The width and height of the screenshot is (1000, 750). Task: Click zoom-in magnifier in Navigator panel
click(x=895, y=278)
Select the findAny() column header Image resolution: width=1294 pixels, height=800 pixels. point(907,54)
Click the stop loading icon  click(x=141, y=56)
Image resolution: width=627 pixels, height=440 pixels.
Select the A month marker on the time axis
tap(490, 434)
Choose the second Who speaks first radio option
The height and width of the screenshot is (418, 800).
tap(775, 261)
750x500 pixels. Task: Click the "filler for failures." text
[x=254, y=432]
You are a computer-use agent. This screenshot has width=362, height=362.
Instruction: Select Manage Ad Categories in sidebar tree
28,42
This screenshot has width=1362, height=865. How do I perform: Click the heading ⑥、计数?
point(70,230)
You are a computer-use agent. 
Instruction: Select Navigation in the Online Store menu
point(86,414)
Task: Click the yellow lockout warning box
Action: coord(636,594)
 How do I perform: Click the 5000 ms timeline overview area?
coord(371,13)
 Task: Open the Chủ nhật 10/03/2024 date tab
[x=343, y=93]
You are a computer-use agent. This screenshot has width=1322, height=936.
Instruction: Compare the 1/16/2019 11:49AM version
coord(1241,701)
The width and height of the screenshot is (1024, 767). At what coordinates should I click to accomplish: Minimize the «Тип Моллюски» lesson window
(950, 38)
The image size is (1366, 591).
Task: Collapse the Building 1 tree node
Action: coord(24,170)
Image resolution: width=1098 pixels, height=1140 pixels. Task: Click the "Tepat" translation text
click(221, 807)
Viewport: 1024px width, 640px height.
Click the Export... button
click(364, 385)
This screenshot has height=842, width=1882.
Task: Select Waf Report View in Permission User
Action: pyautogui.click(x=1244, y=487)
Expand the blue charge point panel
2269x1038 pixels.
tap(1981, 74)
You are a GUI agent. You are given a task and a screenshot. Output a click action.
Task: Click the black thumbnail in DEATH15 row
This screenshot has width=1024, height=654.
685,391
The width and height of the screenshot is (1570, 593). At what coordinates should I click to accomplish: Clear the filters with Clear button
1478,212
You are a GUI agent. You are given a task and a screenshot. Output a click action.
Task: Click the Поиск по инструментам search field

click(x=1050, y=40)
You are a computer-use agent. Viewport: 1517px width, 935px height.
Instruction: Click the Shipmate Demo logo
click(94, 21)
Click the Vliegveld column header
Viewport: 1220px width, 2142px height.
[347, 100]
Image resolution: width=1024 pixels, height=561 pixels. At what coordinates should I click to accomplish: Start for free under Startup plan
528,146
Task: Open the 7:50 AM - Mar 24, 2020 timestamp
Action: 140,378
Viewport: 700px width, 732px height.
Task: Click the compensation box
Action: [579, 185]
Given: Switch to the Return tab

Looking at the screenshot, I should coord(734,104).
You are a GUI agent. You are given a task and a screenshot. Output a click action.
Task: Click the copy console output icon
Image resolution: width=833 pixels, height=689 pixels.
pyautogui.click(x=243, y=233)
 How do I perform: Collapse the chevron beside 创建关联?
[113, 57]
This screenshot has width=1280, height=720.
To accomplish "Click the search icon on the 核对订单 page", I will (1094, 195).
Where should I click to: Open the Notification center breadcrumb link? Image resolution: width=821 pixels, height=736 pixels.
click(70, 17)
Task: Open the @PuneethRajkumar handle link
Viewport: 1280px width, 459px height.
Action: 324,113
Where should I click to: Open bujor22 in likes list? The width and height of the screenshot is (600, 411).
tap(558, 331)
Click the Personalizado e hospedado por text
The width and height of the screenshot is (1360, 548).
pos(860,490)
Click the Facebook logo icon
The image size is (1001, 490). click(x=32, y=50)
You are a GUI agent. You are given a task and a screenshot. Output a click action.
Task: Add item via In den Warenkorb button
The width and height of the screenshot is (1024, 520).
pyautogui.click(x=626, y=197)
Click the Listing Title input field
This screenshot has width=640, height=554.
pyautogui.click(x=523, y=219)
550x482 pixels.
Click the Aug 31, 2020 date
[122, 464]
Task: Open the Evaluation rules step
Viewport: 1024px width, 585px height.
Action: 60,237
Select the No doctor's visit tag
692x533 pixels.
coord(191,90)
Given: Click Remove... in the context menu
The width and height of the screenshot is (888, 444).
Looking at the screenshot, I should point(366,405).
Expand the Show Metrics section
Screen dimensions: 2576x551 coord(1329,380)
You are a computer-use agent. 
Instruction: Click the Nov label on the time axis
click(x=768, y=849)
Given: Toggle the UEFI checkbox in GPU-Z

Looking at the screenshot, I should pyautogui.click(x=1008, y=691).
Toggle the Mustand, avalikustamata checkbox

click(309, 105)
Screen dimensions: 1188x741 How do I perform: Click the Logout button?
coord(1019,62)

What to do »
Each entry in the listing is to be output exactly as given.

Task answer »
The width and height of the screenshot is (1000, 750). Task: Click zoom-in magnifier in Navigator panel
click(x=895, y=278)
Select the findAny() column header Image resolution: width=1294 pixels, height=800 pixels. point(907,54)
Click the stop loading icon  click(x=141, y=56)
Image resolution: width=627 pixels, height=440 pixels.
Select the A month marker on the time axis
tap(490, 434)
Choose the second Who speaks first radio option
The height and width of the screenshot is (418, 800).
tap(775, 261)
750x500 pixels. Task: Click the "filler for failures." text
[x=254, y=432]
You are a computer-use agent. This screenshot has width=362, height=362.
Instruction: Select Manage Ad Categories in sidebar tree
28,42
This screenshot has width=1362, height=865. How do I perform: Click the heading ⑥、计数?
point(70,230)
You are a computer-use agent. 
Instruction: Select Navigation in the Online Store menu
point(86,414)
Task: Click the yellow lockout warning box
Action: coord(636,594)
 How do I perform: Click the 5000 ms timeline overview area?
coord(371,13)
 Task: Open the Chủ nhật 10/03/2024 date tab
[x=343, y=93]
You are a computer-use agent. This screenshot has width=1322, height=936.
Instruction: Compare the 1/16/2019 11:49AM version
coord(1241,701)
The width and height of the screenshot is (1024, 767). At what coordinates should I click to accomplish: Minimize the «Тип Моллюски» lesson window
(950, 38)
The image size is (1366, 591).
Task: Collapse the Building 1 tree node
Action: coord(24,170)
Image resolution: width=1098 pixels, height=1140 pixels. Task: Click the "Tepat" translation text
click(221, 807)
Viewport: 1024px width, 640px height.
Click the Export... button
click(364, 385)
This screenshot has height=842, width=1882.
Task: Select Waf Report View in Permission User
Action: pyautogui.click(x=1244, y=487)
Expand the blue charge point panel
2269x1038 pixels.
tap(1981, 74)
You are a GUI agent. You are given a task and a screenshot. Output a click action.
Task: Click the black thumbnail in DEATH15 row
This screenshot has width=1024, height=654.
685,391
The width and height of the screenshot is (1570, 593). At what coordinates should I click to accomplish: Clear the filters with Clear button
1478,212
You are a GUI agent. You are given a task and a screenshot. Output a click action.
Task: Click the Поиск по инструментам search field

click(x=1050, y=40)
You are a computer-use agent. Viewport: 1517px width, 935px height.
Instruction: Click the Shipmate Demo logo
click(94, 21)
Click the Vliegveld column header
Viewport: 1220px width, 2142px height.
[347, 100]
Image resolution: width=1024 pixels, height=561 pixels. At what coordinates should I click to accomplish: Start for free under Startup plan
528,146
Task: Open the 7:50 AM - Mar 24, 2020 timestamp
Action: 140,378
Viewport: 700px width, 732px height.
Task: Click the compensation box
Action: [579, 185]
Given: Switch to the Return tab

Looking at the screenshot, I should coord(734,104).
You are a GUI agent. You are given a task and a screenshot. Output a click action.
Task: Click the copy console output icon
Image resolution: width=833 pixels, height=689 pixels.
pyautogui.click(x=243, y=233)
 How do I perform: Collapse the chevron beside 创建关联?
[113, 57]
This screenshot has width=1280, height=720.
To accomplish "Click the search icon on the 核对订单 page", I will (1094, 195).
Where should I click to: Open the Notification center breadcrumb link? Image resolution: width=821 pixels, height=736 pixels.
click(70, 17)
Task: Open the @PuneethRajkumar handle link
Viewport: 1280px width, 459px height.
Action: 324,113
Where should I click to: Open bujor22 in likes list? The width and height of the screenshot is (600, 411).
tap(558, 331)
Click the Personalizado e hospedado por text
The width and height of the screenshot is (1360, 548).
pos(860,490)
Click the Facebook logo icon
The image size is (1001, 490). click(x=32, y=50)
You are a GUI agent. You are given a task and a screenshot. Output a click action.
Task: Add item via In den Warenkorb button
The width and height of the screenshot is (1024, 520).
pyautogui.click(x=626, y=197)
Click the Listing Title input field
This screenshot has width=640, height=554.
pyautogui.click(x=523, y=219)
550x482 pixels.
Click the Aug 31, 2020 date
[122, 464]
Task: Open the Evaluation rules step
Viewport: 1024px width, 585px height.
Action: 60,237
Select the No doctor's visit tag
692x533 pixels.
coord(191,90)
Given: Click Remove... in the context menu
The width and height of the screenshot is (888, 444).
Looking at the screenshot, I should point(366,405).
Expand the Show Metrics section
Screen dimensions: 2576x551 coord(1329,380)
You are a computer-use agent. 
Instruction: Click the Nov label on the time axis
click(x=768, y=849)
Given: Toggle the UEFI checkbox in GPU-Z

Looking at the screenshot, I should pyautogui.click(x=1008, y=691).
Toggle the Mustand, avalikustamata checkbox

click(309, 105)
Screen dimensions: 1188x741 How do I perform: Click the Logout button?
coord(1019,62)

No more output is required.